Iran’s response was not only aimed at the United States. U.S. military facilities in Bahrain, Kuwait, Qatar, Jordan, and Oman were all hit by Iranian missiles. In Qatar, intercepting fragments caused three people to be injured, including a child. The Joint Maritime Information Center says that the southern approach lane along Oman’s coastline remains open for passage. In the past two months, U.S. forces escorted more than 800 ships and 400 million barrels of crude oil through the strait.


The market reaction was unusually calm. U.S. oil rose 3.2% to $73.70 per barrel, while Brent rose 3.2% to $78.45 per barrel. Rapidan Energy president McNally warned of “a large amount of complacency.” The shell of the June ceasefire deal has already cracked; the two sides are effectively in a state of naval war without officially declaring one.


(Source: CENTCOM / Fortune / Al Jazeera / NPR / PBS / JMIC)



3|Graham suddenly passed away; the last backer behind Sa’s push for peace is gone


U.S. Senator Lindsey Graham died on July 12 due to a “sudden acute illness,” at age 71. In the final weeks of his life, he was pushing for the last round of efforts to normalize relations between Saudi Arabia and Israel. Graham began urging Trump in mid-May to make Saudi-Israel normalization the core of a post-Iran regional plan; Trump later said in a call with multiple world leaders that he was willing to push it forward.


The obstacle is in the details. Saudi Crown Prince Mohammed bin Salman’s enthusiasm has cooled. Riyadh insists that any diplomatic normalization must include an irreversible timeline for establishing a Palestinian state. Netanyahu’s far-right coalition government rejected that condition.


Graham is the most powerful driving force behind this deal in Washington. He started in 1999 by participating in the impeachment of Clinton, was elected senator in 2002, and for more than two decades afterward remained at the center of U.S. foreign policy. His disappearance means the question “What happens after Iran?” has lost its most proactive answerer. South Carolina congresswoman Nancy Mace has said she is “seriously considering” running for his Senate seat.

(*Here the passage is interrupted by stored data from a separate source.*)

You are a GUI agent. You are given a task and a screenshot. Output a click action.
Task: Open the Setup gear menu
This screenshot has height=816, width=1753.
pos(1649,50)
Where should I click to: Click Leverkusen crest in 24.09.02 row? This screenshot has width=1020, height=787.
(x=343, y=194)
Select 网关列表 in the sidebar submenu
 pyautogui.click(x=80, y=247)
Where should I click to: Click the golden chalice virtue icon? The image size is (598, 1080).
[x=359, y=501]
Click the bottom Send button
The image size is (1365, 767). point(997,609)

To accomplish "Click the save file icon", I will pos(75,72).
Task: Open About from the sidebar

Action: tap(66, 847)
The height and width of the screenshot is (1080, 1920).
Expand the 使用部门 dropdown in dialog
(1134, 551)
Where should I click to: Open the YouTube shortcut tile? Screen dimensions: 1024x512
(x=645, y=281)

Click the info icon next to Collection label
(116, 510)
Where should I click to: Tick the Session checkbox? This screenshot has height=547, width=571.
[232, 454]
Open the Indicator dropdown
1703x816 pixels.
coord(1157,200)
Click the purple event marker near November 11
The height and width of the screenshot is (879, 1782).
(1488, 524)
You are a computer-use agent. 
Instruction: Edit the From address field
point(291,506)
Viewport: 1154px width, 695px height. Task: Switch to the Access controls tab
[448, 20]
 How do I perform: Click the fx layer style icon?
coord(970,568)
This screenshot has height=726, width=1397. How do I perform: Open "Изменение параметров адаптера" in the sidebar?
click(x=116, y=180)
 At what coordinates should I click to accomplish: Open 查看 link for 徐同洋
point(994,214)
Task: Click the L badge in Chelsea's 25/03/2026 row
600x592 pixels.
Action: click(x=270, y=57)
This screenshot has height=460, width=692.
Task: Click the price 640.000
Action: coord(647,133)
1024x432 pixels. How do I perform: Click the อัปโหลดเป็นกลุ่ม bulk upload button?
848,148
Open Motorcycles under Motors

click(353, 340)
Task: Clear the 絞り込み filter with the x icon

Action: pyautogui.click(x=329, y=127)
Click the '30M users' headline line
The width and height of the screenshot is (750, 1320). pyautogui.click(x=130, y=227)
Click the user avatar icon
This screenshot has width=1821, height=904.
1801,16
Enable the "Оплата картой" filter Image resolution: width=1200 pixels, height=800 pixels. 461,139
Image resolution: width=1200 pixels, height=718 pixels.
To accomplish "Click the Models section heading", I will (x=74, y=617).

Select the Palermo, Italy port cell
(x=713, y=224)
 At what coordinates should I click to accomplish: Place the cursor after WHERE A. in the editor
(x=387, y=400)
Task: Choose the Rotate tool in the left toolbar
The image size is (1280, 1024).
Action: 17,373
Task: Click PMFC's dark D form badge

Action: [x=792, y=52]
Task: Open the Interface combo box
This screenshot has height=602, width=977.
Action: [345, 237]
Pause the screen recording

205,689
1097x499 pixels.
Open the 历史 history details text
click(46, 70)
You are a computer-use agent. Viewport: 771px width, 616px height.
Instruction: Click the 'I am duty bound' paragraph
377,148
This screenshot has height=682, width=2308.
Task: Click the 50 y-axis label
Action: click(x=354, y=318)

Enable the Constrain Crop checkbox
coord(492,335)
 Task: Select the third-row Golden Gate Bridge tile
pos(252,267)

(Source: Fortune / Axios / Times of Israel / The Media Line)



4|Ireland’s data centers consume 23% of the country’s power—more than the total for all urban households nationwide


The Irish Central Statistics Office shows that in 2025, data centers consumed 23% of the country’s electricity, reaching 7,663 gigawatt-hours, up 10%. The figure exceeds the total electricity used by all urban households in Ireland (18%) and is more than twice that of rural households (9%). The International Energy Agency previously predicted that data centers would account for one-third of Ireland’s electricity consumption by 2026.


EirGrid, the grid operator, had previously imposed a connection ban on new data centers in the Dublin area; at the end of last year it replaced that with new rules: each new facility must provide its own generation or energy-storage system, and 80% of annual electricity usage must come from newly built renewable-energy projects. On the same day, Trinidad and Tobago signed data center construction memorandums with two U.S. companies, despite the long-running water scarcity faced by this Caribbean country.


Global demand for AI computing power is looking for a foothold, from Europe to the Caribbean. Each destination is being asked to pay a different price for the same problem. Ireland pays for grid security, Trinidad pays with fresh water.